Another risk is the potential for COVID variants to spread further and disrupt the recovery. We are also monitoring the global cycle impact of tightening financial conditions in China.
On the upside, global markets may be underestimating the Fed’s commitment to its new average inflation targeting policy. A scenario could unfold in which interest rates remain anchored at low levels for longer than anticipated and risk assets ramp considerably higher.
Finally, governments are spending on traditional and technological infrastructure after many years of underinvestment. Targeted investments could boost productivity and cap inflation because higher revenues can absorb increased wages without the need for higher prices.
Stick with value — We remain in the recovery phase of the cycle, and the risk of inflation and higher rates points to potential outperformance in value-oriented exposures. We prefer non-US equities and other value-oriented exposures, including smaller-cap equities and cyclical sectors such as financials, materials, and industrials. We think there are attractive opportunities in select energy companies that have strong plans for navigating the transition to a lower-carbon economy.
Get more selective in credit — Most spreads are rich but we don’t see a catalyst for them widening much. We see the best risk/reward potential in sectors like bank loans, CLOs, and residential-housing-oriented structured credit. We think EM sovereign and local debt also offer better upside potential from a spread and currency perspective.
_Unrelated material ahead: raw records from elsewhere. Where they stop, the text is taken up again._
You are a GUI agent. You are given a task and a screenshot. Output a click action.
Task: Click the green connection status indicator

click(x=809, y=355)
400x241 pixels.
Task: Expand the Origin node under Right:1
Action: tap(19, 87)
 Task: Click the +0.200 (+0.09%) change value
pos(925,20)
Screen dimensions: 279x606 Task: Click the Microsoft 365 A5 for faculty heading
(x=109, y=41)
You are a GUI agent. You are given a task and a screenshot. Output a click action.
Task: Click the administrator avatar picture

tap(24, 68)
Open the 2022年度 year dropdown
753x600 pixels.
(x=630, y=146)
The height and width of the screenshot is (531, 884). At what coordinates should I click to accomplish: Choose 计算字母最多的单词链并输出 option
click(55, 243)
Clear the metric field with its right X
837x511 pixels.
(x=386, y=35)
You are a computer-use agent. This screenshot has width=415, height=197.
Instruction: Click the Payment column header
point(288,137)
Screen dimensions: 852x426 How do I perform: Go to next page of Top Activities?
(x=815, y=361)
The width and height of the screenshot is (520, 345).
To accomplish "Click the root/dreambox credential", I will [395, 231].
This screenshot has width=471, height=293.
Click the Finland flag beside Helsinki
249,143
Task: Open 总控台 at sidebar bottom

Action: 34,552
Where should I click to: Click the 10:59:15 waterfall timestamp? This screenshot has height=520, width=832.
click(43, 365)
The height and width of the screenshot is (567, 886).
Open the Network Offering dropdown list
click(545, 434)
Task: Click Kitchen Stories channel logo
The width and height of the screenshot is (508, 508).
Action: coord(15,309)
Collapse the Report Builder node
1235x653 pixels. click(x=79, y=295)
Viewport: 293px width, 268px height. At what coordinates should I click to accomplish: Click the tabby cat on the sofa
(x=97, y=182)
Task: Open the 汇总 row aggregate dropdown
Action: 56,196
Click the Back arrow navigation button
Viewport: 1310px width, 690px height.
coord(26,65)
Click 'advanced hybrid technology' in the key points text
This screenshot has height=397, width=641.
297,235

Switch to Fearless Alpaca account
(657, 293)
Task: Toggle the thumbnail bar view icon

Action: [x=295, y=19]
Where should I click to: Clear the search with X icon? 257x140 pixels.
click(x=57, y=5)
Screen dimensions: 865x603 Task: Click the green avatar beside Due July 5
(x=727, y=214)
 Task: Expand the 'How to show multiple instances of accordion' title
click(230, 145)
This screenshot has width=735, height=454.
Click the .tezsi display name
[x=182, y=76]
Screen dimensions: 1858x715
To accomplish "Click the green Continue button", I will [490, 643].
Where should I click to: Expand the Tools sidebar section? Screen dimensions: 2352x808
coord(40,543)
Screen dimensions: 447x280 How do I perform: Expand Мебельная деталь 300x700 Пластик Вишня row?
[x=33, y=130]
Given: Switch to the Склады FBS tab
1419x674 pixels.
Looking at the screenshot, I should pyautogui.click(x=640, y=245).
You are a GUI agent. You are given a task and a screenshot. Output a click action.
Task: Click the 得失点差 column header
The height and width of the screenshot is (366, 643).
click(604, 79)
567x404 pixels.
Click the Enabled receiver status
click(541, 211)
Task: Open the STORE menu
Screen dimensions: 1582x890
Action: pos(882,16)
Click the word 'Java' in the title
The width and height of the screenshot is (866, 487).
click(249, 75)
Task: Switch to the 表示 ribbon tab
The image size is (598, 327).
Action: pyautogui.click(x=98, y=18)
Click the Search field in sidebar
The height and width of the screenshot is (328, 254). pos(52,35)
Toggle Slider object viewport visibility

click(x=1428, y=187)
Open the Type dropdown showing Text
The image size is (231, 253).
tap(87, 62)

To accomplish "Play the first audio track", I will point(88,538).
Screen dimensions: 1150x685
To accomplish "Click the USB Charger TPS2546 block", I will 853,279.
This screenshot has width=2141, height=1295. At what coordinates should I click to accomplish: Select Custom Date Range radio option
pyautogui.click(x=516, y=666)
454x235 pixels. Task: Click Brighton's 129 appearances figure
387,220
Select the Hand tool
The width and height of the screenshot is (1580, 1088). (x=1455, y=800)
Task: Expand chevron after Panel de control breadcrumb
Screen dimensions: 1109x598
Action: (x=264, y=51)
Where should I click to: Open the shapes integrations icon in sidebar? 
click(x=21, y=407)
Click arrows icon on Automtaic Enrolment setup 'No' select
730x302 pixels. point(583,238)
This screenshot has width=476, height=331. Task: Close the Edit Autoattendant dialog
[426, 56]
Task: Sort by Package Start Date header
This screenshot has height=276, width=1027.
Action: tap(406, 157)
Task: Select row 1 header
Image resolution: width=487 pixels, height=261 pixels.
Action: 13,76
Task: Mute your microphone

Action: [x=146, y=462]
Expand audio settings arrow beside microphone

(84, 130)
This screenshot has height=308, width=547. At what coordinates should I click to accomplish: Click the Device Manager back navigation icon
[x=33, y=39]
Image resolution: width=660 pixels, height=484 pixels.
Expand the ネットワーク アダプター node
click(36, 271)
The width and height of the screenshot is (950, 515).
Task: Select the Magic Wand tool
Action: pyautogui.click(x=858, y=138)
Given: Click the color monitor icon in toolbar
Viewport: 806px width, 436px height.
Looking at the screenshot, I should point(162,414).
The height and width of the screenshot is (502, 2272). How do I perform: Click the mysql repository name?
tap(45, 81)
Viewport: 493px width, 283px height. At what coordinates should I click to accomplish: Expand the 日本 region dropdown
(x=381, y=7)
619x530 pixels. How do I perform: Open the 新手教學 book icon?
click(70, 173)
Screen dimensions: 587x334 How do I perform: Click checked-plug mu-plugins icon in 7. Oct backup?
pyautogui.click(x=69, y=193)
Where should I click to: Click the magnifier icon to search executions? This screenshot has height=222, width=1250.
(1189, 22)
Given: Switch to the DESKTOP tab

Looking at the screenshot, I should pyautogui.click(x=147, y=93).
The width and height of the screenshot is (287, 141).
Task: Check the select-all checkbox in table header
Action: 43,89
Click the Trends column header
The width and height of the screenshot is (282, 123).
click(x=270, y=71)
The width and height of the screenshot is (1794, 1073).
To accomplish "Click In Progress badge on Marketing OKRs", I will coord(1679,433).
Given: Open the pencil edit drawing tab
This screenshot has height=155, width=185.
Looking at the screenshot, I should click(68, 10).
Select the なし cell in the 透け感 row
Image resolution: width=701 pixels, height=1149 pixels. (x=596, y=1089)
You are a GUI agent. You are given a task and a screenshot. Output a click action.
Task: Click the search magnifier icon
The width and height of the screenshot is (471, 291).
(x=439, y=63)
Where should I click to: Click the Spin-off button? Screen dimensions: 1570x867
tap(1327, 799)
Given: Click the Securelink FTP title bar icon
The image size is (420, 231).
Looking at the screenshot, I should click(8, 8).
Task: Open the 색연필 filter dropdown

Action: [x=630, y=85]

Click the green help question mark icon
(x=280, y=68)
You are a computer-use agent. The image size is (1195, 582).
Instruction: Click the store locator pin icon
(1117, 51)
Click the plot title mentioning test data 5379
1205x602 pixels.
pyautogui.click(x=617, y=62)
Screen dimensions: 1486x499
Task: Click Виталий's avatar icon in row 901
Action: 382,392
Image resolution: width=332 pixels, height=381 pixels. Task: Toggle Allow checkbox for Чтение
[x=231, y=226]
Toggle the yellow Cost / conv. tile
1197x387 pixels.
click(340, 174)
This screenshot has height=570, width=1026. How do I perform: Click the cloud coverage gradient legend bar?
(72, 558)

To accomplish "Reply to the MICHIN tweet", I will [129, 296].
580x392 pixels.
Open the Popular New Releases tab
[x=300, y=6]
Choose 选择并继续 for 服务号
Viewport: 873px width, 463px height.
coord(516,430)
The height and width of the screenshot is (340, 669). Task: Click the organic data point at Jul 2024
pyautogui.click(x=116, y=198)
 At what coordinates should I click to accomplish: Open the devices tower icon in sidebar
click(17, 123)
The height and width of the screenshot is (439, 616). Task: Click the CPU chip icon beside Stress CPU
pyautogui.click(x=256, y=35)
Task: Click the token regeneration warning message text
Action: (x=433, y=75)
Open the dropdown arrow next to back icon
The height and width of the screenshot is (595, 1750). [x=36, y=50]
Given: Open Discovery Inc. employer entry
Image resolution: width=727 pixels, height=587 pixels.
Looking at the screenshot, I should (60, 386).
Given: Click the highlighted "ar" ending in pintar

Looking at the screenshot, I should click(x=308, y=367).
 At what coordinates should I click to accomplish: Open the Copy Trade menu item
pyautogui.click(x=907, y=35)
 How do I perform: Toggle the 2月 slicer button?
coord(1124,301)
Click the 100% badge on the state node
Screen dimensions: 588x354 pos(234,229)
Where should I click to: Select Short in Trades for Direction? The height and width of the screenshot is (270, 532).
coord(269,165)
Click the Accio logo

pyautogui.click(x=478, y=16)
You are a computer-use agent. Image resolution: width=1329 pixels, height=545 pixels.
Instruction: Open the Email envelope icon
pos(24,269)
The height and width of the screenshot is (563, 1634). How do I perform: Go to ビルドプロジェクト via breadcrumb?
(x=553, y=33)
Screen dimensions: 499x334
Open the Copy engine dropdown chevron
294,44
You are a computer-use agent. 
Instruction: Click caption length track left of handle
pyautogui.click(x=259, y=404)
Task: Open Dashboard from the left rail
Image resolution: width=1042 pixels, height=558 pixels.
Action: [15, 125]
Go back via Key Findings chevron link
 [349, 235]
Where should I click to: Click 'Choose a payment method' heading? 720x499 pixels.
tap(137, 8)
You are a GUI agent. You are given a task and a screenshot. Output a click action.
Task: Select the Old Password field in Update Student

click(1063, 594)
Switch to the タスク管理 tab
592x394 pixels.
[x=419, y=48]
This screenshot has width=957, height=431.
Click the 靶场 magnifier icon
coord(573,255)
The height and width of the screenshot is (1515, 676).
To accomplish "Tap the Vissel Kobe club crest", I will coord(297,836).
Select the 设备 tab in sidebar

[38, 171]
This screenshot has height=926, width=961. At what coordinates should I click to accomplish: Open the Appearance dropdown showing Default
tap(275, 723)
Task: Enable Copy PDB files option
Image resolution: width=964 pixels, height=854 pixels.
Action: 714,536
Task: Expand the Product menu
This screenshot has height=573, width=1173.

Pursue inflation protection with commodities — Inflation may reach higher levels or be more persistent than many asset allocators expect. While value-oriented equities may provide some protection, commodities (excluding precious metals) have historically been the most inflation-sensitive asset class.
Maintain fixed income for diversification — While our views tilt toward an economic recovery, we think it is still prudent to consider an allocation to high-quality bonds in case of a sharp equity sell-off. A global fixed income universe gives investors more opportunity to add value. We think municipal bonds can play a strategic role for taxable investors, especially given the trend toward greater federal spending. Precious metals and option strategies may provide additional ways to supplement bond exposure.